▶ Tarea 1: Reproduce de la reseña sobre Wicked el fragmento que arranca con las palabras que incluyen "Todavía rememoro, con" y se cierra con "entonces hegemónico Technicolor.".
▶ Tarea 2: Prosigue la reseña sobre Wicked a partir de su última oración.

--- Texto proporcionado ---

Wicked, parte I
El reconocido crítico de cine, Pedro Susz, escribe sobre la más reciente aventura en el mágico mundo de Oz.
Todavía rememoro, con cierta añoranza, cuando las celebraciones cumpleañeras de los niños, que hoy son animadas por los payasitos y los videojuegos, recurrían a la exhibición, mediante un antiguo, frágil proyector portátil, de copias de películas en formato de 16 milímetros, de la adaptación original de la novela infantil de Frank Baum publicada en 1900 «El maravilloso mundo de Oz», y volcada a la pantalla con el título «El Mago de Oz» en 1939 por Víctor Fleming, con Judy Garland en el papel de Dorothy Gale. De tal suerte vimos en aquellos tiempos infinidad de veces, sin fatiga alguna, dicha realización que, aparte de la memorable personificación de Garland, supo sacarle el máximo rédito figurativo al entonces hegemónico Technicolor.

--- Material extraído ---

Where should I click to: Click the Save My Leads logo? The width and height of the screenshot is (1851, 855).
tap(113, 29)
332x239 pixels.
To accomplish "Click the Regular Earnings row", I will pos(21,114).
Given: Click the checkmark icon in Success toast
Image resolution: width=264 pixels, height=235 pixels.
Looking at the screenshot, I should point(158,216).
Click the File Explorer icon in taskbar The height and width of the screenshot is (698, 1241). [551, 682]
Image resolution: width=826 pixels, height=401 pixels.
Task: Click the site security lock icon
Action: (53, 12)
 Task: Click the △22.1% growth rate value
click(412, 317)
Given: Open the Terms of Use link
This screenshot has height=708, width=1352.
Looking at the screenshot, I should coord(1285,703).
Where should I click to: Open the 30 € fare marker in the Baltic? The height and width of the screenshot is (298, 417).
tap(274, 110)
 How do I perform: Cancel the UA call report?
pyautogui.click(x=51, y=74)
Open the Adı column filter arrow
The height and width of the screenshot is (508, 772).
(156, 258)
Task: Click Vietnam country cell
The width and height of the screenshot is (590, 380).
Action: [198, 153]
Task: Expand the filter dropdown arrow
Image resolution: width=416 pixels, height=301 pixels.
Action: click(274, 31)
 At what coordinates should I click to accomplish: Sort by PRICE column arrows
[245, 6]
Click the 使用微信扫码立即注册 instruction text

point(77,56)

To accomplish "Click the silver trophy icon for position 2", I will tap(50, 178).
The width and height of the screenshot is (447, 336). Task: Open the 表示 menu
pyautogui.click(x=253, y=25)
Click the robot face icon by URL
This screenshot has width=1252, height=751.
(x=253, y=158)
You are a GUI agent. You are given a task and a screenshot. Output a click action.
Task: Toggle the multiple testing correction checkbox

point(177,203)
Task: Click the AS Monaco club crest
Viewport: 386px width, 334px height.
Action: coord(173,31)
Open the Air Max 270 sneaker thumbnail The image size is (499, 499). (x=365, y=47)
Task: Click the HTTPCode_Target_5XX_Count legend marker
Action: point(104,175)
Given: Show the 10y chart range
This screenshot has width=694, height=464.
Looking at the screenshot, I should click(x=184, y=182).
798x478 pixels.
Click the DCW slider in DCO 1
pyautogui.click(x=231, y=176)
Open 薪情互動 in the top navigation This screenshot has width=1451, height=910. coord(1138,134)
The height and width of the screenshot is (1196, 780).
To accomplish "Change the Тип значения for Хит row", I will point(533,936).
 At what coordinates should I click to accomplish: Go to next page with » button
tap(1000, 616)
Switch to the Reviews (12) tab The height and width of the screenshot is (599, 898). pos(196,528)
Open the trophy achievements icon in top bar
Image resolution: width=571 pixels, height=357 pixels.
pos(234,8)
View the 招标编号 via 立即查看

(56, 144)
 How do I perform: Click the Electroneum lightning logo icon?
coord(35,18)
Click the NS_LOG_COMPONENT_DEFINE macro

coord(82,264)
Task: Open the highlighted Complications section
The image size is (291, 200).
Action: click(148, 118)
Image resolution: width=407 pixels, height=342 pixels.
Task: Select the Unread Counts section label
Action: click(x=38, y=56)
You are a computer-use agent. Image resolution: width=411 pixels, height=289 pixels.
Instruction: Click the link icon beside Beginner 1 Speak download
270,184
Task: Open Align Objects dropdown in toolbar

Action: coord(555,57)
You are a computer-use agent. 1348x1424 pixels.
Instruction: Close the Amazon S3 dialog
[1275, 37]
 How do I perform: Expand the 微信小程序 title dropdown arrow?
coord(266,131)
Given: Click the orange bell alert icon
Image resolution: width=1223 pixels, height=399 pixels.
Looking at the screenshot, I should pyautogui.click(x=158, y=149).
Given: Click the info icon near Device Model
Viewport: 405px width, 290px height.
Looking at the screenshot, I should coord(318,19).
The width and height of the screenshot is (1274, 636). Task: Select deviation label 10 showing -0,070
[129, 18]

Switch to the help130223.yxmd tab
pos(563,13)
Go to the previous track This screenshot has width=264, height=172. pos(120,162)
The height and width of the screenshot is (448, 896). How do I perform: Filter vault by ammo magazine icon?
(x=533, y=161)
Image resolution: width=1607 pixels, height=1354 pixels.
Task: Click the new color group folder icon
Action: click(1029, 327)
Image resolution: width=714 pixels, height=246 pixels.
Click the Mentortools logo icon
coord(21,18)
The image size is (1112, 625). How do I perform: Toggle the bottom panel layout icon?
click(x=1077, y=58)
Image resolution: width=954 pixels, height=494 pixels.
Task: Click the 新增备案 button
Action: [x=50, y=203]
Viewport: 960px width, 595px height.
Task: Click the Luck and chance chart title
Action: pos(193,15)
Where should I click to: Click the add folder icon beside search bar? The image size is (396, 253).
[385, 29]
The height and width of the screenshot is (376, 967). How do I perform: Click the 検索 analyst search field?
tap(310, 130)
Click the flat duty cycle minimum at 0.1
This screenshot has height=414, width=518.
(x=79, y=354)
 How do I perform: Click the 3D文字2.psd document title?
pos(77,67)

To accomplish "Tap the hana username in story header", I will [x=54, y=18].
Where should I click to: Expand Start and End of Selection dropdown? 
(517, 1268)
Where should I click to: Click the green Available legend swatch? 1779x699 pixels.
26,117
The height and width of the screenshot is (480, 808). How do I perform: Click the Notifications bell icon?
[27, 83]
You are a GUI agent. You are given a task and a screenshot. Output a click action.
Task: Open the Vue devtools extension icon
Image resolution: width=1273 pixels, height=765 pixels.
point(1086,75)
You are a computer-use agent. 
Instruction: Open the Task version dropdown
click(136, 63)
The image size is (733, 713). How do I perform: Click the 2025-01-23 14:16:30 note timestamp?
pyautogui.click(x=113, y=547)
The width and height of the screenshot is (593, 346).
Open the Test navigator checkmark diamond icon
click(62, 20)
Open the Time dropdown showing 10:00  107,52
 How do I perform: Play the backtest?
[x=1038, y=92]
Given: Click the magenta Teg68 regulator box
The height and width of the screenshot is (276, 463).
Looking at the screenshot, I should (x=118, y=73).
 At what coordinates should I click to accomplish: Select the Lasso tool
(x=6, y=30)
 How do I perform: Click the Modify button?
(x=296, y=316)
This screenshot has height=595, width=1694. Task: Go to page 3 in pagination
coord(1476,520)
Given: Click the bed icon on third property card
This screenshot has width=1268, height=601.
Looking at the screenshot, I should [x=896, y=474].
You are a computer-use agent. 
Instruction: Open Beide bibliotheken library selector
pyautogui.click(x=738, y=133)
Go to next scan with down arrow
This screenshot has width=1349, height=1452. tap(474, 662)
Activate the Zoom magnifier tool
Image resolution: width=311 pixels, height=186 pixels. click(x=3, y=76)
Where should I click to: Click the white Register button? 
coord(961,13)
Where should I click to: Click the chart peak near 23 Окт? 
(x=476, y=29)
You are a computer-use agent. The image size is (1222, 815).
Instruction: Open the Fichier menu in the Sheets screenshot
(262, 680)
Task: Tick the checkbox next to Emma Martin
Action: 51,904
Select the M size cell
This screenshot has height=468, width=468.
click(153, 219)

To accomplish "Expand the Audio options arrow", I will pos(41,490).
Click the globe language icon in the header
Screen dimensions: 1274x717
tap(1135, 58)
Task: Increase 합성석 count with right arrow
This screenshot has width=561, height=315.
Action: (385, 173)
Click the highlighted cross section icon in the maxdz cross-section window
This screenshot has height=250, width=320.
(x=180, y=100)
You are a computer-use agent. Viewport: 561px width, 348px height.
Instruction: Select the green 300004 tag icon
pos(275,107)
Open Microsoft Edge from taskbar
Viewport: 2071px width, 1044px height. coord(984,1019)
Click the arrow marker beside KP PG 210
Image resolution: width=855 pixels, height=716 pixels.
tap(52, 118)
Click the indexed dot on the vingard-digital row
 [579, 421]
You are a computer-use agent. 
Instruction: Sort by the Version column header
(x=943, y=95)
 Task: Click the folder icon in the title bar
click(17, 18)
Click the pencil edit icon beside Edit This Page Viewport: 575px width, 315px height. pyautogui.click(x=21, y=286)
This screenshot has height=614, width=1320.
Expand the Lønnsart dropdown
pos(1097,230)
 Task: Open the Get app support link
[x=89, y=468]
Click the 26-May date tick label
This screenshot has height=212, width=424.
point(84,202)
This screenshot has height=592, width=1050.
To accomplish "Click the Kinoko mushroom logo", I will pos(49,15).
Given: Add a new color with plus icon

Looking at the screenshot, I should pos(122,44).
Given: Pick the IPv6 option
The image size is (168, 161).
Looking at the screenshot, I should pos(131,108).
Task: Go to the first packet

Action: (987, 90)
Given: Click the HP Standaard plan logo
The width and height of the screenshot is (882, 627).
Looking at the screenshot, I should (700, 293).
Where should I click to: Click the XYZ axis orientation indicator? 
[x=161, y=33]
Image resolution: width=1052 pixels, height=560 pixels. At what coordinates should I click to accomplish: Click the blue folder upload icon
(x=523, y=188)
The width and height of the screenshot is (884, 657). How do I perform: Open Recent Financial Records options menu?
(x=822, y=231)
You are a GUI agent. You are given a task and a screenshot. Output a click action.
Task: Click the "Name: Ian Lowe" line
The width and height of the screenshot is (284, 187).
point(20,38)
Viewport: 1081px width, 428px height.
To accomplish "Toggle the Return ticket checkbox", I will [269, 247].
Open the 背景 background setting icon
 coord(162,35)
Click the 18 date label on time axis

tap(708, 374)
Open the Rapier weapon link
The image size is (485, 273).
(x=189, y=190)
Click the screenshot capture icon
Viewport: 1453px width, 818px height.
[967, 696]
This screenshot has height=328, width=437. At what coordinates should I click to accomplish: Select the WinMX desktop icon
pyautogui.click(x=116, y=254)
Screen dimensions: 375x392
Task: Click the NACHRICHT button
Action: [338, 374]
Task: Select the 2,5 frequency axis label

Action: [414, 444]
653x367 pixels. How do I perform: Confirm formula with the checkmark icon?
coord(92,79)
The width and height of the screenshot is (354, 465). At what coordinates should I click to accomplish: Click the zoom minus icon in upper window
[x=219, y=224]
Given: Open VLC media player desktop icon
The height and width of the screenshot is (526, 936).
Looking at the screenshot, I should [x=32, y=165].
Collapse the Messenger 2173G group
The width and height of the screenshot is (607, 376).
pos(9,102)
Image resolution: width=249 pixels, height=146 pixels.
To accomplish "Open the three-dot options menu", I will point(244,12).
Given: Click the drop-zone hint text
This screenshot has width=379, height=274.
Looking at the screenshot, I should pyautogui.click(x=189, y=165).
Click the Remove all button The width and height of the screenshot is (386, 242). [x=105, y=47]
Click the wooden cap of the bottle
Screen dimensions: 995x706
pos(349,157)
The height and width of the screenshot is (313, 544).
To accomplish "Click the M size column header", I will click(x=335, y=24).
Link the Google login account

---

▶ Respuesta del ejercicio 1:
Todavía rememoro, con cierta añoranza, cuando las celebraciones cumpleañeras de los niños, que hoy son animadas por los payasitos y los videojuegos, recurrían a la exhibición, mediante un antiguo, frágil proyector portátil, de copias de películas en formato de 16 milímetros, de la adaptación original de la novela infantil de Frank Baum publicada en 1900 «El maravilloso mundo de Oz», y volcada a la pantalla con el título «El Mago de Oz» en 1939 por Víctor Fleming, con Judy Garland en el papel de Dorothy Gale. De tal suerte vimos en aquellos tiempos infinidad de veces, sin fatiga alguna, dicha realización que, aparte de la memorable personificación de Garland, supo sacarle el máximo rédito figurativo al entonces hegemónico Technicolor.

▶ Respuesta del ejercicio 2:
No fue aquella, por cierto, la única ocasión en la cual el cine echó mano del texto de Baum. En 1972, Hal Sutherland rodó «Regreso a la tierra de Oz» con Liza Minnelli a cargo del rol protagónico. En 1978, Sidney Lumet acometió su propia versión, apelando en «El mago» a un elenco conformado únicamente por intérpretes afroamericanos.
En 1982, el director japonés Fumihiko Takamaya presentó una versión anime de la misma historia y otras dos series de anime para televisión fueron producidas en Japón en 1986 y 1992, esta última una versión futurista de ciencia ficción titulada «La maravillosa galaxia de Oz». Corría el año 1990 cuando David Lynch en «Corazón salvaje» se inspiró libremente en la historia de Oz. Más recientemente, en 2013, fue el turno de Sam Raimi con «Oz, un mundo de fantasía».
Wicked, el proyecto
La saga pareció cobrar un nuevo impulso con la publicación en 1995 de la novela para adultos «Wicked, memoria de una bruja mala» escrita por Gregory Maguire, la cual fue adaptada en 2003 para un musical que desde entonces ha permanecido ininterrumpidamente en la cartelera de Broadway. Y este año, la productora Time Warner, que adquirió los derechos anteriormente en poder de la Metro Goldwyn Mayer, trasladó esa versión teatralizada al celuloide, dando a entender, pero sin decirlo con claridad, que el proyecto constaría de dos entregas, supuestamente un par de precuelas del original dirigido 75 años antes por Fleming.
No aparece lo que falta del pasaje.